*WHAT YOU SHOULD DO*
Restate the full set of records exactly, without adding or dropping a word.
[[ EXERCISE INPUT, beginning ]]
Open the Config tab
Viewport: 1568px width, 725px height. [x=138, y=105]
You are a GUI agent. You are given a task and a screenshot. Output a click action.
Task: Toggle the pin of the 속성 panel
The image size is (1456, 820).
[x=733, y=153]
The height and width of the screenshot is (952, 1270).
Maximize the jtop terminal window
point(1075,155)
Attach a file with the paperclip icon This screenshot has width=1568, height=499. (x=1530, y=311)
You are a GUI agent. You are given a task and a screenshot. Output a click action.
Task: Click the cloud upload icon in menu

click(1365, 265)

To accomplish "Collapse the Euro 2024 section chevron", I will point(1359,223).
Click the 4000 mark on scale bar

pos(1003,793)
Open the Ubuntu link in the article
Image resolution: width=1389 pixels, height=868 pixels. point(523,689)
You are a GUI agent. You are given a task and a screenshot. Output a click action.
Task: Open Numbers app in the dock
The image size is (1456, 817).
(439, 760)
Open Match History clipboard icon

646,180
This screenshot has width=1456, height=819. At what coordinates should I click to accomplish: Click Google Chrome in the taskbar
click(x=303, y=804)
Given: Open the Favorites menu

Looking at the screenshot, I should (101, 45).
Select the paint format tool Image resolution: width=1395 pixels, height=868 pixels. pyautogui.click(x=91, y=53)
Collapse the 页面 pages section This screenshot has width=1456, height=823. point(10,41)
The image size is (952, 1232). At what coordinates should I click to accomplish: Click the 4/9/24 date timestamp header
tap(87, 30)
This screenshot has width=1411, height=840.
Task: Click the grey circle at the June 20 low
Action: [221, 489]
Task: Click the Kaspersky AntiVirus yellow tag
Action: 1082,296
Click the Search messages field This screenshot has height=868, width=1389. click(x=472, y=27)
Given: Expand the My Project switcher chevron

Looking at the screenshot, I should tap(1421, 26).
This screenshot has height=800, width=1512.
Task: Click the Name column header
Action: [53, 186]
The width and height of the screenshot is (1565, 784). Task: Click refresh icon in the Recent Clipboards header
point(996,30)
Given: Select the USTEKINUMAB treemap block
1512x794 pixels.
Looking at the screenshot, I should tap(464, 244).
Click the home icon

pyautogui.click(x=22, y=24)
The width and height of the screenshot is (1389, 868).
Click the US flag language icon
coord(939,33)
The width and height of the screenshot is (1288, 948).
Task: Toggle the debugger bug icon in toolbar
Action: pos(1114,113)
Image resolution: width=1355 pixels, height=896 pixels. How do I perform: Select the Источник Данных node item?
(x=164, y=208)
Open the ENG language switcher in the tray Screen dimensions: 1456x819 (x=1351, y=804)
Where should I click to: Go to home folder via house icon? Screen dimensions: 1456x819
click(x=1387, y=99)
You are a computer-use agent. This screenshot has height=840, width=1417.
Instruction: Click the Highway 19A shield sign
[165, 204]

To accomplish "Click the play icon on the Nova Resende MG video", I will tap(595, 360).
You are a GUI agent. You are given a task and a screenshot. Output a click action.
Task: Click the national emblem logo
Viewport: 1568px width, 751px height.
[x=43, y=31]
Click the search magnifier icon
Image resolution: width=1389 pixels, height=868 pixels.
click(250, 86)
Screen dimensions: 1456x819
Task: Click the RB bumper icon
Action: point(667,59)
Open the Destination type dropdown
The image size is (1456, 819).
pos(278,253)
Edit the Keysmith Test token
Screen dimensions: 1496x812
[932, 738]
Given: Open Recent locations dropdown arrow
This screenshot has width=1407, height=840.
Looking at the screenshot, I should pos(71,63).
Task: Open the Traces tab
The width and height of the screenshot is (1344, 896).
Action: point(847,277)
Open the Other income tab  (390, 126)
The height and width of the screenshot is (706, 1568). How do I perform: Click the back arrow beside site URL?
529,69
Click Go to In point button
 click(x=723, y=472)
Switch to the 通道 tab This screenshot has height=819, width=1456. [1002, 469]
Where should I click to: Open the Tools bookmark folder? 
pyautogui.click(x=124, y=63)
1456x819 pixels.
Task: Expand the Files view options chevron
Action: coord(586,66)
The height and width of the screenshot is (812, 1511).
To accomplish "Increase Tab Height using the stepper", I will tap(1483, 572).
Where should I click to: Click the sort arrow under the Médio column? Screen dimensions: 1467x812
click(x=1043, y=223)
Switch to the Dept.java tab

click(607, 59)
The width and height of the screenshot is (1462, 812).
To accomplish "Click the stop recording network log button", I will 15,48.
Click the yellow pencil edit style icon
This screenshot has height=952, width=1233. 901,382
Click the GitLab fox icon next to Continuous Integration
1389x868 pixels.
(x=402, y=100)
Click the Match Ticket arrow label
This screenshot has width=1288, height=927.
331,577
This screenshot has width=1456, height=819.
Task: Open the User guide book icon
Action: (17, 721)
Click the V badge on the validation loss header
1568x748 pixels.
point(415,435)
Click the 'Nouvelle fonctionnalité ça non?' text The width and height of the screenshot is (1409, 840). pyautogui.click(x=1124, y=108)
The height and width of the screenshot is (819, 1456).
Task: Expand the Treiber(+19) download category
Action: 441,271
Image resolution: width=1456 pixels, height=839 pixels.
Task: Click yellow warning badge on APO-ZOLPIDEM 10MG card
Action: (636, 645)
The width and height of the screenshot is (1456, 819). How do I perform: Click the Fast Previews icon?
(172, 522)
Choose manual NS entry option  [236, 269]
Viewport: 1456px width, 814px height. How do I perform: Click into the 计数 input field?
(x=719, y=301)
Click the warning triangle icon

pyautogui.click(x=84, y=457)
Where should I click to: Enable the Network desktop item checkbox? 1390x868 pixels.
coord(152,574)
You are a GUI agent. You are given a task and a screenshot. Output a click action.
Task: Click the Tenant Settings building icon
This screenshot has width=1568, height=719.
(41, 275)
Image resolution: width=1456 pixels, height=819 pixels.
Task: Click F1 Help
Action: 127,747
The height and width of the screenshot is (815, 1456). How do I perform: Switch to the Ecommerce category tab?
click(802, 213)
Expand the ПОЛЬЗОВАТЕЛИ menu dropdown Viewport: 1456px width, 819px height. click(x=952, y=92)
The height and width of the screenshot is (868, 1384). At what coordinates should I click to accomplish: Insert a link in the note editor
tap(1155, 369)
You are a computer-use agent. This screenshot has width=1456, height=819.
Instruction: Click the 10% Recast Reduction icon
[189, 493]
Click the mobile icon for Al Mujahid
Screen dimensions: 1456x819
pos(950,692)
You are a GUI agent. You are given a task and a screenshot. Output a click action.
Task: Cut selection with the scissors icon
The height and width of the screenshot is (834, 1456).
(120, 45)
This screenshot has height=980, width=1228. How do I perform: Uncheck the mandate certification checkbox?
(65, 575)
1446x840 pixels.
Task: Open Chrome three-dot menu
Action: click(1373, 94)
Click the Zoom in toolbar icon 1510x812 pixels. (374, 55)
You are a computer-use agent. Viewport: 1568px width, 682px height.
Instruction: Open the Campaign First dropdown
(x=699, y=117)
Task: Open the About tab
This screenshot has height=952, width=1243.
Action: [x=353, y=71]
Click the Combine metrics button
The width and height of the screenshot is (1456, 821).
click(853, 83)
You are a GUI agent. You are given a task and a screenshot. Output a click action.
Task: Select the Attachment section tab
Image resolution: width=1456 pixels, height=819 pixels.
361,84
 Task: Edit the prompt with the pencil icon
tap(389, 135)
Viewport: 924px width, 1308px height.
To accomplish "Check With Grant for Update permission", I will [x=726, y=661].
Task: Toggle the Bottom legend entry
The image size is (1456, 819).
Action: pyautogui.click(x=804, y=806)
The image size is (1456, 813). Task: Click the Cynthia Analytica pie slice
[[ EXERCISE INPUT, end ]]
*TASK RESPONSE*
Open the Config tab
Viewport: 1568px width, 725px height. [x=138, y=105]
You are a GUI agent. You are given a task and a screenshot. Output a click action.
Task: Toggle the pin of the 속성 panel
The image size is (1456, 820).
[x=733, y=153]
The height and width of the screenshot is (952, 1270).
Maximize the jtop terminal window
point(1075,155)
Attach a file with the paperclip icon This screenshot has width=1568, height=499. (x=1530, y=311)
You are a GUI agent. You are given a task and a screenshot. Output a click action.
Task: Click the cloud upload icon in menu

click(1365, 265)

To accomplish "Collapse the Euro 2024 section chevron", I will point(1359,223).
Click the 4000 mark on scale bar

pos(1003,793)
Open the Ubuntu link in the article
Image resolution: width=1389 pixels, height=868 pixels. point(523,689)
You are a GUI agent. You are given a task and a screenshot. Output a click action.
Task: Open Numbers app in the dock
The image size is (1456, 817).
(439, 760)
Open Match History clipboard icon

646,180
This screenshot has width=1456, height=819. At what coordinates should I click to accomplish: Click Google Chrome in the taskbar
click(x=303, y=804)
Given: Open the Favorites menu

Looking at the screenshot, I should (101, 45).
Select the paint format tool Image resolution: width=1395 pixels, height=868 pixels. pyautogui.click(x=91, y=53)
Collapse the 页面 pages section This screenshot has width=1456, height=823. point(10,41)
The image size is (952, 1232). At what coordinates should I click to accomplish: Click the 4/9/24 date timestamp header
tap(87, 30)
This screenshot has width=1411, height=840.
Task: Click the grey circle at the June 20 low
Action: [221, 489]
Task: Click the Kaspersky AntiVirus yellow tag
Action: 1082,296
Click the Search messages field This screenshot has height=868, width=1389. click(x=472, y=27)
Given: Expand the My Project switcher chevron

Looking at the screenshot, I should tap(1421, 26).
This screenshot has height=800, width=1512.
Task: Click the Name column header
Action: [53, 186]
The width and height of the screenshot is (1565, 784). Task: Click refresh icon in the Recent Clipboards header
point(996,30)
Given: Select the USTEKINUMAB treemap block
1512x794 pixels.
Looking at the screenshot, I should tap(464, 244).
Click the home icon

pyautogui.click(x=22, y=24)
The width and height of the screenshot is (1389, 868).
Click the US flag language icon
coord(939,33)
The width and height of the screenshot is (1288, 948).
Task: Toggle the debugger bug icon in toolbar
Action: pos(1114,113)
Image resolution: width=1355 pixels, height=896 pixels. How do I perform: Select the Источник Данных node item?
(x=164, y=208)
Open the ENG language switcher in the tray Screen dimensions: 1456x819 (x=1351, y=804)
Where should I click to: Go to home folder via house icon? Screen dimensions: 1456x819
click(x=1387, y=99)
You are a computer-use agent. This screenshot has height=840, width=1417.
Instruction: Click the Highway 19A shield sign
[165, 204]

To accomplish "Click the play icon on the Nova Resende MG video", I will tap(595, 360).
You are a GUI agent. You are given a task and a screenshot. Output a click action.
Task: Click the national emblem logo
Viewport: 1568px width, 751px height.
[x=43, y=31]
Click the search magnifier icon
Image resolution: width=1389 pixels, height=868 pixels.
click(250, 86)
Screen dimensions: 1456x819
Task: Click the RB bumper icon
Action: point(667,59)
Open the Destination type dropdown
The image size is (1456, 819).
pos(278,253)
Edit the Keysmith Test token
Screen dimensions: 1496x812
[932, 738]
Given: Open Recent locations dropdown arrow
This screenshot has width=1407, height=840.
Looking at the screenshot, I should pos(71,63).
Task: Open the Traces tab
The width and height of the screenshot is (1344, 896).
Action: point(847,277)
Open the Other income tab  (390, 126)
The height and width of the screenshot is (706, 1568). How do I perform: Click the back arrow beside site URL?
529,69
Click Go to In point button
 click(x=723, y=472)
Switch to the 通道 tab This screenshot has height=819, width=1456. [1002, 469]
Where should I click to: Open the Tools bookmark folder? 
pyautogui.click(x=124, y=63)
1456x819 pixels.
Task: Expand the Files view options chevron
Action: coord(586,66)
The height and width of the screenshot is (812, 1511).
To accomplish "Increase Tab Height using the stepper", I will tap(1483, 572).
Where should I click to: Click the sort arrow under the Médio column? Screen dimensions: 1467x812
click(x=1043, y=223)
Switch to the Dept.java tab

click(607, 59)
The width and height of the screenshot is (1462, 812).
To accomplish "Click the stop recording network log button", I will 15,48.
Click the yellow pencil edit style icon
This screenshot has height=952, width=1233. 901,382
Click the GitLab fox icon next to Continuous Integration
1389x868 pixels.
(x=402, y=100)
Click the Match Ticket arrow label
This screenshot has width=1288, height=927.
331,577
This screenshot has width=1456, height=819.
Task: Open the User guide book icon
Action: (17, 721)
Click the V badge on the validation loss header
1568x748 pixels.
point(415,435)
Click the 'Nouvelle fonctionnalité ça non?' text The width and height of the screenshot is (1409, 840). pyautogui.click(x=1124, y=108)
The height and width of the screenshot is (819, 1456).
Task: Expand the Treiber(+19) download category
Action: 441,271
Image resolution: width=1456 pixels, height=839 pixels.
Task: Click yellow warning badge on APO-ZOLPIDEM 10MG card
Action: (636, 645)
The width and height of the screenshot is (1456, 819). How do I perform: Click the Fast Previews icon?
(172, 522)
Choose manual NS entry option  [236, 269]
Viewport: 1456px width, 814px height. How do I perform: Click into the 计数 input field?
(x=719, y=301)
Click the warning triangle icon

pyautogui.click(x=84, y=457)
Where should I click to: Enable the Network desktop item checkbox? 1390x868 pixels.
coord(152,574)
You are a GUI agent. You are given a task and a screenshot. Output a click action.
Task: Click the Tenant Settings building icon
This screenshot has width=1568, height=719.
(41, 275)
Image resolution: width=1456 pixels, height=819 pixels.
Task: Click F1 Help
Action: 127,747
The height and width of the screenshot is (815, 1456). How do I perform: Switch to the Ecommerce category tab?
click(802, 213)
Expand the ПОЛЬЗОВАТЕЛИ menu dropdown Viewport: 1456px width, 819px height. click(x=952, y=92)
The height and width of the screenshot is (868, 1384). At what coordinates should I click to accomplish: Insert a link in the note editor
tap(1155, 369)
You are a computer-use agent. This screenshot has width=1456, height=819.
Instruction: Click the 10% Recast Reduction icon
[189, 493]
Click the mobile icon for Al Mujahid
Screen dimensions: 1456x819
pos(950,692)
You are a GUI agent. You are given a task and a screenshot. Output a click action.
Task: Cut selection with the scissors icon
The height and width of the screenshot is (834, 1456).
(120, 45)
This screenshot has height=980, width=1228. How do I perform: Uncheck the mandate certification checkbox?
(65, 575)
1446x840 pixels.
Task: Open Chrome three-dot menu
Action: click(1373, 94)
Click the Zoom in toolbar icon 1510x812 pixels. (374, 55)
You are a computer-use agent. Viewport: 1568px width, 682px height.
Instruction: Open the Campaign First dropdown
(x=699, y=117)
Task: Open the About tab
This screenshot has height=952, width=1243.
Action: [x=353, y=71]
Click the Combine metrics button
The width and height of the screenshot is (1456, 821).
click(853, 83)
You are a GUI agent. You are given a task and a screenshot. Output a click action.
Task: Select the Attachment section tab
Image resolution: width=1456 pixels, height=819 pixels.
361,84
 Task: Edit the prompt with the pencil icon
tap(389, 135)
Viewport: 924px width, 1308px height.
To accomplish "Check With Grant for Update permission", I will [x=726, y=661].
Task: Toggle the Bottom legend entry
The image size is (1456, 819).
Action: pyautogui.click(x=804, y=806)
The image size is (1456, 813). Task: Click the Cynthia Analytica pie slice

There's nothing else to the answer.